There is ongoing research related to rejuvenating of aged cells of specialized types. An example is described in an October 2011 report PDGF signalling controls age-dependent proliferation in pancreatic β-cells. Speaking of the research covered in that publication, the October 2011 publication Research Rejuvenates Beta Cells relates “ As a person ages, the ability of their beta cells to divide and make new beta cells declines. By the time children reach the age of 10 to 12 years, the ability of their insulin-producing cells to replicate greatly diminishes. If these cells, called beta cells, are destroyed—as they are in type 1 diabetes—treatment with the hormone insulin becomes essential to regulate blood glucose levels and get energy from food. Now, longtime JDRF-funded researchers at Stanford University have identified a pathway responsible for this age-related decline, and have shown that they can tweak it to get older beta cells to act young again—and start dividing. — In their work, the researchers, led by Seung Kim, M.D., Ph.D., of Stanford University, found that a protein called PDGF, or platelet derived growth factor, and its receptor send beta cells signals to start dividing via an intricate pathway that controls the levels of two proteins in the beta cell nucleus, where cell division occurs. Working with young mice, Dr. Kim and his team found that PDGF binds to its receptor on the beta cell’s surface and controls the level of these regulating proteins allowing cells to divide. However, in older mice, they discovered that beta cells lose PDGF receptors, and that this age-related change prevents beta cells from dividing. Dr. Kim and his colleagues further found that by artificially increasing the number of PDGF receptors, they can restore the ability of the beta cell to divide and generate new cells. — The researchers also show that this age-dependent beta cell proliferation pathway is also present in human beta cells. Similar to the findings with mice beta cells, the researchers found that juvenile human islet beta cells proliferate in response to PDGF, but adult human islet beta cells do not due to a reduced level of PDGF receptors.”

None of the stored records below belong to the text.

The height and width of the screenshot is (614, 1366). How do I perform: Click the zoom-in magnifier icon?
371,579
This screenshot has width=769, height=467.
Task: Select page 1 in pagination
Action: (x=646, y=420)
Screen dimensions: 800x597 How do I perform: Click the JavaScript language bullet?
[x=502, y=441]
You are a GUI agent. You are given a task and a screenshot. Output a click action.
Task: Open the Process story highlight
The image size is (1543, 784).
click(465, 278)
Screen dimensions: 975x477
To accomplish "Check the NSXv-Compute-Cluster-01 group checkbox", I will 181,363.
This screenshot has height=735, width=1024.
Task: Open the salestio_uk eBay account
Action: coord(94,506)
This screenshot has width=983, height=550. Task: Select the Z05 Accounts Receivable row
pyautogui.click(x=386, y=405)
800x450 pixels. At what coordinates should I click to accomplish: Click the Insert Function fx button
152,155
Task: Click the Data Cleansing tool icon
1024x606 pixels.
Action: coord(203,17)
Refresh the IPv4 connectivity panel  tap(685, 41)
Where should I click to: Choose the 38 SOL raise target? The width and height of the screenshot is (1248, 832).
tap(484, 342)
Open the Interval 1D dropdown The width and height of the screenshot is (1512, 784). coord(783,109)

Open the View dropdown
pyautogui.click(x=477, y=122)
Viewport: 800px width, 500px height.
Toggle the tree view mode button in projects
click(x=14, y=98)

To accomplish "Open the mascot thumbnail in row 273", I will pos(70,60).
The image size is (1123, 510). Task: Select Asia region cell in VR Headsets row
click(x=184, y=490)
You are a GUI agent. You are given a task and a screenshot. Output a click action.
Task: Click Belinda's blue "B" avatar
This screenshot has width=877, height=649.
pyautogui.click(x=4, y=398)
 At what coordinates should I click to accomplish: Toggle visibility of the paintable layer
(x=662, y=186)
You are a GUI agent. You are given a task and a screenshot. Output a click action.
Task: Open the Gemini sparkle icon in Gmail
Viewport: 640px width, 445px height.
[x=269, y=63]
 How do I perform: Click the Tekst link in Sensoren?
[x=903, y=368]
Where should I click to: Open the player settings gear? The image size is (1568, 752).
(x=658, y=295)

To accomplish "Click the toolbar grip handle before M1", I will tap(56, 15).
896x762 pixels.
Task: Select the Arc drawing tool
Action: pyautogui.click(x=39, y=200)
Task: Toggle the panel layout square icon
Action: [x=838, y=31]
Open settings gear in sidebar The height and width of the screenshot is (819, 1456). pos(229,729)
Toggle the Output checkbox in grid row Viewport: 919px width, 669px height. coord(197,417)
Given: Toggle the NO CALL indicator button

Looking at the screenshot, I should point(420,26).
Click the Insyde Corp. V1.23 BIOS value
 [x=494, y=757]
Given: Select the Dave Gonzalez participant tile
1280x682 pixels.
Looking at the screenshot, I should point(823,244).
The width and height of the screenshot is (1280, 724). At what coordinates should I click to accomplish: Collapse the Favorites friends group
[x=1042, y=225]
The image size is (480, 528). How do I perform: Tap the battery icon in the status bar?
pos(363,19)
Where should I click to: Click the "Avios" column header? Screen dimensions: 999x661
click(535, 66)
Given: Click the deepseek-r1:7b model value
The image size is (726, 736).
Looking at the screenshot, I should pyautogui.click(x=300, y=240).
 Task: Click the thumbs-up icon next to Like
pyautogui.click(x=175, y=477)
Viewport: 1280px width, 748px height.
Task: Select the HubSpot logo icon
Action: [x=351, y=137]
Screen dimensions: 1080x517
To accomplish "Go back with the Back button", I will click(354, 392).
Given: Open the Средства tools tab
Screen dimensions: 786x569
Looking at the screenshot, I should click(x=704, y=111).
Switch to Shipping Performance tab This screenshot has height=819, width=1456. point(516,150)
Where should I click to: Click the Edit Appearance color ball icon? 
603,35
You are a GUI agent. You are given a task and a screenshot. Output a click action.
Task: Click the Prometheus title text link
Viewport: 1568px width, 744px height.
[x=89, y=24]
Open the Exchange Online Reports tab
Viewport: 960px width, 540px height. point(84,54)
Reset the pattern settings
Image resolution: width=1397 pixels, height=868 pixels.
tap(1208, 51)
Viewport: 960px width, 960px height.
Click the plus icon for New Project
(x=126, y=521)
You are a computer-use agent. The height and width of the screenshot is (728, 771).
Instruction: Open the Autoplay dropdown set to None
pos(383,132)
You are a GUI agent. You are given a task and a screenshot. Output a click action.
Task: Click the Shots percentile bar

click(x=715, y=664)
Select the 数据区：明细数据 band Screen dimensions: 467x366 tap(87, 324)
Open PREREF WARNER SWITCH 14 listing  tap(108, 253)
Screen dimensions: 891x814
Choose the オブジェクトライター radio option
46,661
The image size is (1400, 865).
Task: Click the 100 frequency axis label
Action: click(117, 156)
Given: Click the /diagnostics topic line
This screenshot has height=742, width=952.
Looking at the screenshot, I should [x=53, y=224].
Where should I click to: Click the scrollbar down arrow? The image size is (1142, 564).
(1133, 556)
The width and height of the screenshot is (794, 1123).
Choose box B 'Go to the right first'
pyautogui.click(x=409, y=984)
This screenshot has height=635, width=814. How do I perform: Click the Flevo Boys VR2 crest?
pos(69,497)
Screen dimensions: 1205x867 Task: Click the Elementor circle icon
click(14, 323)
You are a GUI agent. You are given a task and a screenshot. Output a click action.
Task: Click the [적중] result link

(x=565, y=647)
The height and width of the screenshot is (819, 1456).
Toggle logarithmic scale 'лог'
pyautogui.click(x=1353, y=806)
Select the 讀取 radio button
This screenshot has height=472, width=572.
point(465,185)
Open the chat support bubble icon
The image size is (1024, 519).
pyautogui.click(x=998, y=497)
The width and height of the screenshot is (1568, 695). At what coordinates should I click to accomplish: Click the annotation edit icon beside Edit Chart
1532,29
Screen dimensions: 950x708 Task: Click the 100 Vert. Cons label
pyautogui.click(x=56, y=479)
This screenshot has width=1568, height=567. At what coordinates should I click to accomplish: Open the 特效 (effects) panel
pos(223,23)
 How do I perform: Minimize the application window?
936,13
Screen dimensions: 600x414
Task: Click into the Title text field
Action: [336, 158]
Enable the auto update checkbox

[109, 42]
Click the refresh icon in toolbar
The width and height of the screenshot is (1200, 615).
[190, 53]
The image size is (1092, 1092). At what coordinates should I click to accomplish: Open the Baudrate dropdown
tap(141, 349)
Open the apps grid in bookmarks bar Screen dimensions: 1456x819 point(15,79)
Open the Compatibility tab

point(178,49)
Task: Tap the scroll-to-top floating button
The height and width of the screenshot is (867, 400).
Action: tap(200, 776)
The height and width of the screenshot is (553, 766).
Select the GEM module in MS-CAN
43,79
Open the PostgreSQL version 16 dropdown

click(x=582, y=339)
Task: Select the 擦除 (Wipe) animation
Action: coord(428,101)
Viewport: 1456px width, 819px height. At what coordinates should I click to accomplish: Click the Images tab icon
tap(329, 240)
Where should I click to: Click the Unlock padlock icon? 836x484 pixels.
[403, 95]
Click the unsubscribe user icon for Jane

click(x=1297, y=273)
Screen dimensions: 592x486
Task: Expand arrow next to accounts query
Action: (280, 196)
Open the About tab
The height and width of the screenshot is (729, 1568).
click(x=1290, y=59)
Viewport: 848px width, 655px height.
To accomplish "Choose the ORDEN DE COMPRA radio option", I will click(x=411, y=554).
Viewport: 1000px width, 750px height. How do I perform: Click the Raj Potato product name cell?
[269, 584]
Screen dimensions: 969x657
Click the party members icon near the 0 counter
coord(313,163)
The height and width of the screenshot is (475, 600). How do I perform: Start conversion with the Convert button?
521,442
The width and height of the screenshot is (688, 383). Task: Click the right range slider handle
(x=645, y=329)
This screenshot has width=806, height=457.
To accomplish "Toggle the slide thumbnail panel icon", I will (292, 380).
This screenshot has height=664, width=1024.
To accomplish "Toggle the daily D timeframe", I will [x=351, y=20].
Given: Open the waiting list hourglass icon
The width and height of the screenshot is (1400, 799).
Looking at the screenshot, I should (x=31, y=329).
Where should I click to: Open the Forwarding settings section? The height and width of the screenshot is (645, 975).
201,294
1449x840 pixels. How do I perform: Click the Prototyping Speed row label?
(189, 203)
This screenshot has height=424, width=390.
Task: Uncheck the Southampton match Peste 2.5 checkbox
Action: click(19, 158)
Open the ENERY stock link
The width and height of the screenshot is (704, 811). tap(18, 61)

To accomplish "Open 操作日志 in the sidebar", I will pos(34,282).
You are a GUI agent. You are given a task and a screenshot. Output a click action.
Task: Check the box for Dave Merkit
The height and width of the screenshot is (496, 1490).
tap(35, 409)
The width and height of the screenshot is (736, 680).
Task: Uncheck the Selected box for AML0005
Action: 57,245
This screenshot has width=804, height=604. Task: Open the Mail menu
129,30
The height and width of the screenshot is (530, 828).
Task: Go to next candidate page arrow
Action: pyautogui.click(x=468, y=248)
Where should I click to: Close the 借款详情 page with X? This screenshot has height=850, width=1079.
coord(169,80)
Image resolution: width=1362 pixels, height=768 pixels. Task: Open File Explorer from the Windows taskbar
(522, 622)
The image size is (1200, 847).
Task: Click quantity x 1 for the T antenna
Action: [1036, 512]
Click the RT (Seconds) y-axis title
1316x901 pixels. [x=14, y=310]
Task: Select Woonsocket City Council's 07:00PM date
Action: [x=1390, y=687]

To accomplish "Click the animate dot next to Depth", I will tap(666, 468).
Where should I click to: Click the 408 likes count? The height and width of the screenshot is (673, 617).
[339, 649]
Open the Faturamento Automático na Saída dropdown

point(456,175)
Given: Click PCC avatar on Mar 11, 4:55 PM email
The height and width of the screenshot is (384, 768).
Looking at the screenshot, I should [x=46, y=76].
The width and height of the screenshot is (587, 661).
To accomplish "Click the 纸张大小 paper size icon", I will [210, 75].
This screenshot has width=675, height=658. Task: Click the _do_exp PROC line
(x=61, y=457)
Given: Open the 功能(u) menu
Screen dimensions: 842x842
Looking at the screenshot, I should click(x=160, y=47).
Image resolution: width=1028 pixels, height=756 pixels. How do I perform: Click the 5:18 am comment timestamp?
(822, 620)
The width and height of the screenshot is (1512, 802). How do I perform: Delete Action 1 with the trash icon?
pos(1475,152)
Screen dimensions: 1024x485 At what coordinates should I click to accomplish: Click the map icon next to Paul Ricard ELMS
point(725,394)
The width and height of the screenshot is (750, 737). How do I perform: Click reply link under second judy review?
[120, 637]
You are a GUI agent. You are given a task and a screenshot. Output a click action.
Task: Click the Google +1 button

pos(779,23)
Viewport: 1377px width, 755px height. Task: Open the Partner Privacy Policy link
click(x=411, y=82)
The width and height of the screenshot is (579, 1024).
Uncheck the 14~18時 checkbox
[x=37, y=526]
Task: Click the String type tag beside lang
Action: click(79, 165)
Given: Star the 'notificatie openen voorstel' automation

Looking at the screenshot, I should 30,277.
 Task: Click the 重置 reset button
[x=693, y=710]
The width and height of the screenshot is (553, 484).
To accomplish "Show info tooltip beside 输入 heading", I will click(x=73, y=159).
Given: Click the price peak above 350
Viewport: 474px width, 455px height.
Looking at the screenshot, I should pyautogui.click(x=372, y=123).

One way or the other, we are going to discover ways to create epigenetically younger adult stem cell populations in older people and that is likely to constitute a breakthrough in health and longevity. If I had to bet, I would put more than even money on that happening through an in-vitro approach rather than through introducing rejuvenated stem cells into older bodies. Besides, if Drs. Zhao and Pei are correct, that could possibly be happening in me right now to a limited extent as a result of my consuming the multiple phytosubstances I often write about.